Problem requirements: In the listing below, the lines starting with the line with "Viewport: 1568px width, 772px height." and going on through the line with "Given: Click the 个人中心 card icon" are to be reproduced exactly, and only those.

[[ Source data open ]]

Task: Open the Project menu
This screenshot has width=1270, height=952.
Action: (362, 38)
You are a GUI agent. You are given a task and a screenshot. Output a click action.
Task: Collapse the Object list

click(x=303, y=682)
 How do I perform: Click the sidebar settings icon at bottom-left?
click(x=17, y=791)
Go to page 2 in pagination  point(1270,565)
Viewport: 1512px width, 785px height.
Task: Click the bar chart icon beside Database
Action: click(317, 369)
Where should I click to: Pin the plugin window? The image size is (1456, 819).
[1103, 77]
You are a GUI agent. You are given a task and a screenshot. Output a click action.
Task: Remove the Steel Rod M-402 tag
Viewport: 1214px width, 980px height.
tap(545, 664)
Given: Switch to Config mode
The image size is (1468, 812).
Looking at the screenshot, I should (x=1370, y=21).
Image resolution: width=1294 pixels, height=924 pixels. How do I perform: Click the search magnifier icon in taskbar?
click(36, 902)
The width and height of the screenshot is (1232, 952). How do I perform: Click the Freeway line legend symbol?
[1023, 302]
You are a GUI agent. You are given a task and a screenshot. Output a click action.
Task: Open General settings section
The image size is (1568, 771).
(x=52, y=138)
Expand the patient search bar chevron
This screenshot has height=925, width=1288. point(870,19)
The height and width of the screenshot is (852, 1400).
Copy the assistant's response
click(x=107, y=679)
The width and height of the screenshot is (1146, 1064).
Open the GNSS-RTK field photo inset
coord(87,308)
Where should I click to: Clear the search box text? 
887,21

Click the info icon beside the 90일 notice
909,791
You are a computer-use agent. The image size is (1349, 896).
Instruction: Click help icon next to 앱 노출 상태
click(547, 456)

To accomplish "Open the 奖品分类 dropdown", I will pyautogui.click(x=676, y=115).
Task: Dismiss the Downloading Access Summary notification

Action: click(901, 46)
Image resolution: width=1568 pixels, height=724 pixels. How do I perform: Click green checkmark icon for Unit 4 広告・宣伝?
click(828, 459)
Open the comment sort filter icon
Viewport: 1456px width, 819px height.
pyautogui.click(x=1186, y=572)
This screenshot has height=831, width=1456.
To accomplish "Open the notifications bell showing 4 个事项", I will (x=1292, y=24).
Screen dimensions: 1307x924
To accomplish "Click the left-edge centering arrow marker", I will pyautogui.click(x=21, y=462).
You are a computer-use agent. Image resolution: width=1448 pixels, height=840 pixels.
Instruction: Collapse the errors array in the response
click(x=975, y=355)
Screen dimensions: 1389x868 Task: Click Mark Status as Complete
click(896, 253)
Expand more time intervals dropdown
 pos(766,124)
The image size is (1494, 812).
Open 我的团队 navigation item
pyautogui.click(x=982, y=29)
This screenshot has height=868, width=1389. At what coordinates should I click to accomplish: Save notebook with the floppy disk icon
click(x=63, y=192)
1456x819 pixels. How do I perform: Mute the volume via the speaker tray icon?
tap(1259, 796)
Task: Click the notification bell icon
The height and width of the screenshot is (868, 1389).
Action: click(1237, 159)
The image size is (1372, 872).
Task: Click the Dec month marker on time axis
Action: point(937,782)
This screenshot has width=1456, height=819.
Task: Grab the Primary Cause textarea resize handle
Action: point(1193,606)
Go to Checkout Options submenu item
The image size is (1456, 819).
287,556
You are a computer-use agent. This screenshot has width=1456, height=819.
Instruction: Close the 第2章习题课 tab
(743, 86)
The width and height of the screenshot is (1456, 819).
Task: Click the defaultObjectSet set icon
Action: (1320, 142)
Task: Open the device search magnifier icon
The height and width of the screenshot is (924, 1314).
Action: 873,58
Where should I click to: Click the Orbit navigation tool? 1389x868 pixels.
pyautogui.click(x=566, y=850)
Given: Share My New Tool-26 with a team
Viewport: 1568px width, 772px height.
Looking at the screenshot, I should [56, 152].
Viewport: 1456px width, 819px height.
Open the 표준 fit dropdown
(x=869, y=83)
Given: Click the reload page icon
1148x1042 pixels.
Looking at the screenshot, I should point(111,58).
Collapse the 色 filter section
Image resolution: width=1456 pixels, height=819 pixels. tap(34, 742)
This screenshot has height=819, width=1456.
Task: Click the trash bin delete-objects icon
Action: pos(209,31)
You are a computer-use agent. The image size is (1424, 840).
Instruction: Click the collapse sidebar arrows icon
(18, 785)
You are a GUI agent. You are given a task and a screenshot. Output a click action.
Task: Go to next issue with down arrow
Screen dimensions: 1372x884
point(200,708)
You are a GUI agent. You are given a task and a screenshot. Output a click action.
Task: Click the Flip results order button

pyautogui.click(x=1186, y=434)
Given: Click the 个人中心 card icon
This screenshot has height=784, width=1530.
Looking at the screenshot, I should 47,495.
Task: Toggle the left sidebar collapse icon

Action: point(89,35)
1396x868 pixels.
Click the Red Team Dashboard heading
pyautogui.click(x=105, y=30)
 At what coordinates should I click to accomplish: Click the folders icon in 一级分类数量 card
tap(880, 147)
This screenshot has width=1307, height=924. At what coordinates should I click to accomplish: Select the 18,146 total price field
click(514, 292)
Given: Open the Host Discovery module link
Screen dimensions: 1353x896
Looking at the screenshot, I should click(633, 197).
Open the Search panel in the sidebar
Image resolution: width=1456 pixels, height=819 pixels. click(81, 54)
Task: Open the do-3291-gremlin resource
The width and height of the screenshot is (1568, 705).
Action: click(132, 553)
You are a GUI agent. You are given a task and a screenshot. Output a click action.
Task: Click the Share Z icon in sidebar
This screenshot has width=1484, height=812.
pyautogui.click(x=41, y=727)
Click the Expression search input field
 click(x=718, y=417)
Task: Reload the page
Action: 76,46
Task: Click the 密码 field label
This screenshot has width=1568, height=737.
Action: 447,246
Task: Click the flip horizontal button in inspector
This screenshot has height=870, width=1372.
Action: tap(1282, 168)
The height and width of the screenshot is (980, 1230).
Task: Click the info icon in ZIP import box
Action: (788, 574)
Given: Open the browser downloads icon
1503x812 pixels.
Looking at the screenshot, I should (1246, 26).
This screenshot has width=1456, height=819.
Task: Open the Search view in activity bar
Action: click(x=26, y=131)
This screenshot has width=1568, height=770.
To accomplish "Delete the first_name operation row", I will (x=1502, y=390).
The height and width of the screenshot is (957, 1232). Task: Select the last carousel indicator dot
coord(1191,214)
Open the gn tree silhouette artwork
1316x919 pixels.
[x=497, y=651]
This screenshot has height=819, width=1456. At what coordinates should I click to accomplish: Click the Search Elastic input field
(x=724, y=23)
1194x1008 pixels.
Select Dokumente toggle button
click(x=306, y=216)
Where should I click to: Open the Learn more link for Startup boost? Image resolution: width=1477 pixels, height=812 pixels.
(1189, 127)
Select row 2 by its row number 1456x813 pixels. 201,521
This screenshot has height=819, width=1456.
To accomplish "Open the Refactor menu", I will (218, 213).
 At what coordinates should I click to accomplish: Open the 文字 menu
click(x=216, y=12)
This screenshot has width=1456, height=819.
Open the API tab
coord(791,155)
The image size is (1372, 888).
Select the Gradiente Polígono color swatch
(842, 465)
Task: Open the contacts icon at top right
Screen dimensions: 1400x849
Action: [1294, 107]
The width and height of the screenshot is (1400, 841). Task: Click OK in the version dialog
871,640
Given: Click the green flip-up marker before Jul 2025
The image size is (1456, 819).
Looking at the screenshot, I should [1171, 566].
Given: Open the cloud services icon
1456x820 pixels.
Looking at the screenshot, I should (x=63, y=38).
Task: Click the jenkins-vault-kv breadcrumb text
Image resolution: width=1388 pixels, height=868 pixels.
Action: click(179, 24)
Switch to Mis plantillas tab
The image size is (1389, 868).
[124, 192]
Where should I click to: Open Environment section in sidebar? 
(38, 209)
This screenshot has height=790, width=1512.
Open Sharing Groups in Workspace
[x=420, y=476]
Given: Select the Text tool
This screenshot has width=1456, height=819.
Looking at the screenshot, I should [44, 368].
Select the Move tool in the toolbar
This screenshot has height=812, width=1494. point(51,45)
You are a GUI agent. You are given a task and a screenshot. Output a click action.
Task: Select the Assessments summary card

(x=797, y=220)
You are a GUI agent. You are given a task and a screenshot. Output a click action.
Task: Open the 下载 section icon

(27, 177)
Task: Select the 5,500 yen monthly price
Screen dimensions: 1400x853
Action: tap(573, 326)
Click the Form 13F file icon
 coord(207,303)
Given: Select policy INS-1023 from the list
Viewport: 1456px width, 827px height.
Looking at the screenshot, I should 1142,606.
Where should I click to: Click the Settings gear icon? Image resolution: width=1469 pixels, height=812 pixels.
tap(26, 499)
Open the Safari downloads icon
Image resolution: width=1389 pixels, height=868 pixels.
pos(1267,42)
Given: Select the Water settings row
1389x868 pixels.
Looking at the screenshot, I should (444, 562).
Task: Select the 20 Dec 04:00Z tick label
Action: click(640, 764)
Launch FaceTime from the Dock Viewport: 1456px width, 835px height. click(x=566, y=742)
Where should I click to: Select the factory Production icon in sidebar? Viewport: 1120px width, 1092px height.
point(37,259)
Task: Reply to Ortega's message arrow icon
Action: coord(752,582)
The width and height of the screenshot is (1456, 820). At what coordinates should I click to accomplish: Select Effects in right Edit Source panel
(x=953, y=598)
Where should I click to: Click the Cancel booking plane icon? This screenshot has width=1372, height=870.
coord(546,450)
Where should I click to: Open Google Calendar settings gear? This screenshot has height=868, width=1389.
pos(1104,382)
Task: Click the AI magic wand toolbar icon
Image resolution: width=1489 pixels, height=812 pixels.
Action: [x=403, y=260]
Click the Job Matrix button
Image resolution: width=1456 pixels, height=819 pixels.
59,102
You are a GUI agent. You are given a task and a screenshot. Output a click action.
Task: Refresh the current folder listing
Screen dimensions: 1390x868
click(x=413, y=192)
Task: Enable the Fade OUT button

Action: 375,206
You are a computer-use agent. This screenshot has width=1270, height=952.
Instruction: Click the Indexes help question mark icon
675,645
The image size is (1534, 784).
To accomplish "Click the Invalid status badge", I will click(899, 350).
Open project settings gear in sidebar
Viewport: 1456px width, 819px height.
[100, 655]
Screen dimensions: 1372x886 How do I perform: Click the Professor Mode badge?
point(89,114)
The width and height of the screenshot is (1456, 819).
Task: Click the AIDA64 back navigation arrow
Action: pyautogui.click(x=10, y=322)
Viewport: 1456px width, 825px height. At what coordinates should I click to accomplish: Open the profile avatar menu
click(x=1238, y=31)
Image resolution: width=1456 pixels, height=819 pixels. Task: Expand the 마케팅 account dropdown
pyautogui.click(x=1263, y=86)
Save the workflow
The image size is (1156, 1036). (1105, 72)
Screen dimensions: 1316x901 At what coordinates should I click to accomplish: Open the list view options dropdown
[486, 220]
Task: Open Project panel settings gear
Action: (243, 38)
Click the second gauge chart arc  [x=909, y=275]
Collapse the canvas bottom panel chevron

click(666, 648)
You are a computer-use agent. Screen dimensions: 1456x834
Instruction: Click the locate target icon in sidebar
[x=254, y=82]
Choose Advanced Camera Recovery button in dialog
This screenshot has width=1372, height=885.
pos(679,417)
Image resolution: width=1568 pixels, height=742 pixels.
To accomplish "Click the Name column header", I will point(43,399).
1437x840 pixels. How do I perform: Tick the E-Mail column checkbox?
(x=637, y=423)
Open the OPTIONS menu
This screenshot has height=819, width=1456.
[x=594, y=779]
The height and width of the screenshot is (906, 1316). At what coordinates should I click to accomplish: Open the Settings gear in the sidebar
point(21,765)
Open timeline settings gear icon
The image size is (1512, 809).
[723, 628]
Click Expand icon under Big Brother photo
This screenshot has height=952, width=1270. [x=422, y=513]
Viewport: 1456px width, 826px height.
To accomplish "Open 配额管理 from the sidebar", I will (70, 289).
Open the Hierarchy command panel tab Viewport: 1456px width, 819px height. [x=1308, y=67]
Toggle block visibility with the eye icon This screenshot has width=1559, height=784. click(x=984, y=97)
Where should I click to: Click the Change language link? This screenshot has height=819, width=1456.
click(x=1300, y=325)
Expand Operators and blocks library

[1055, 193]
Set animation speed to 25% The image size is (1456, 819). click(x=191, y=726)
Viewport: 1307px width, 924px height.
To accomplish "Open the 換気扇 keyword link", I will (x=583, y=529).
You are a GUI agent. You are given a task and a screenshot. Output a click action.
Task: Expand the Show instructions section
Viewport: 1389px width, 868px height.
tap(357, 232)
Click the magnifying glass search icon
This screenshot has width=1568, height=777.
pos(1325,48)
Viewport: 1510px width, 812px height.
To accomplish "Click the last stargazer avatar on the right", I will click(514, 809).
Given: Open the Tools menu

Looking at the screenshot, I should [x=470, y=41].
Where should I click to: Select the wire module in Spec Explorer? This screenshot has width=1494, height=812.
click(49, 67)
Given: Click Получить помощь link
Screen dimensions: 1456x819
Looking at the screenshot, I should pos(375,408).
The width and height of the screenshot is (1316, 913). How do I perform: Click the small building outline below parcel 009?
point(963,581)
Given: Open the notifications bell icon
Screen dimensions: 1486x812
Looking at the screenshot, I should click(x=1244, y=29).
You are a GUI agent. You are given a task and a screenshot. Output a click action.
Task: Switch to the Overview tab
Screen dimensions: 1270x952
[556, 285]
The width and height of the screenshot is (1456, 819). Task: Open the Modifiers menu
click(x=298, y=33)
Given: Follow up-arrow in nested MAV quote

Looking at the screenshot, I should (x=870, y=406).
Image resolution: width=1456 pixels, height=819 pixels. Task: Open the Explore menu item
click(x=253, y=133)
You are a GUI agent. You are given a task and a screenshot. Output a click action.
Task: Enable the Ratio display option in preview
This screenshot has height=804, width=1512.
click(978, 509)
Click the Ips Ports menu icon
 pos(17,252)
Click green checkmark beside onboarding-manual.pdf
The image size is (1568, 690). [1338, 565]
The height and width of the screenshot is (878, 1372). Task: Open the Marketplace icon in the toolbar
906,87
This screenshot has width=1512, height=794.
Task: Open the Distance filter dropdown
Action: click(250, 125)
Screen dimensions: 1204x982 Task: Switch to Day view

[[ Source data closed ]]

Completed task:
Viewport: 1568px width, 772px height.
Looking at the screenshot, I should [56, 152].
Viewport: 1456px width, 819px height.
Open the 표준 fit dropdown
(x=869, y=83)
Given: Click the reload page icon
1148x1042 pixels.
Looking at the screenshot, I should point(111,58).
Collapse the 色 filter section
Image resolution: width=1456 pixels, height=819 pixels. tap(34, 742)
This screenshot has height=819, width=1456.
Task: Click the trash bin delete-objects icon
Action: pos(209,31)
You are a computer-use agent. The image size is (1424, 840).
Instruction: Click the collapse sidebar arrows icon
(18, 785)
You are a GUI agent. You are given a task and a screenshot. Output a click action.
Task: Go to next issue with down arrow
Screen dimensions: 1372x884
point(200,708)
You are a GUI agent. You are given a task and a screenshot. Output a click action.
Task: Click the Flip results order button

pyautogui.click(x=1186, y=434)
Given: Click the 个人中心 card icon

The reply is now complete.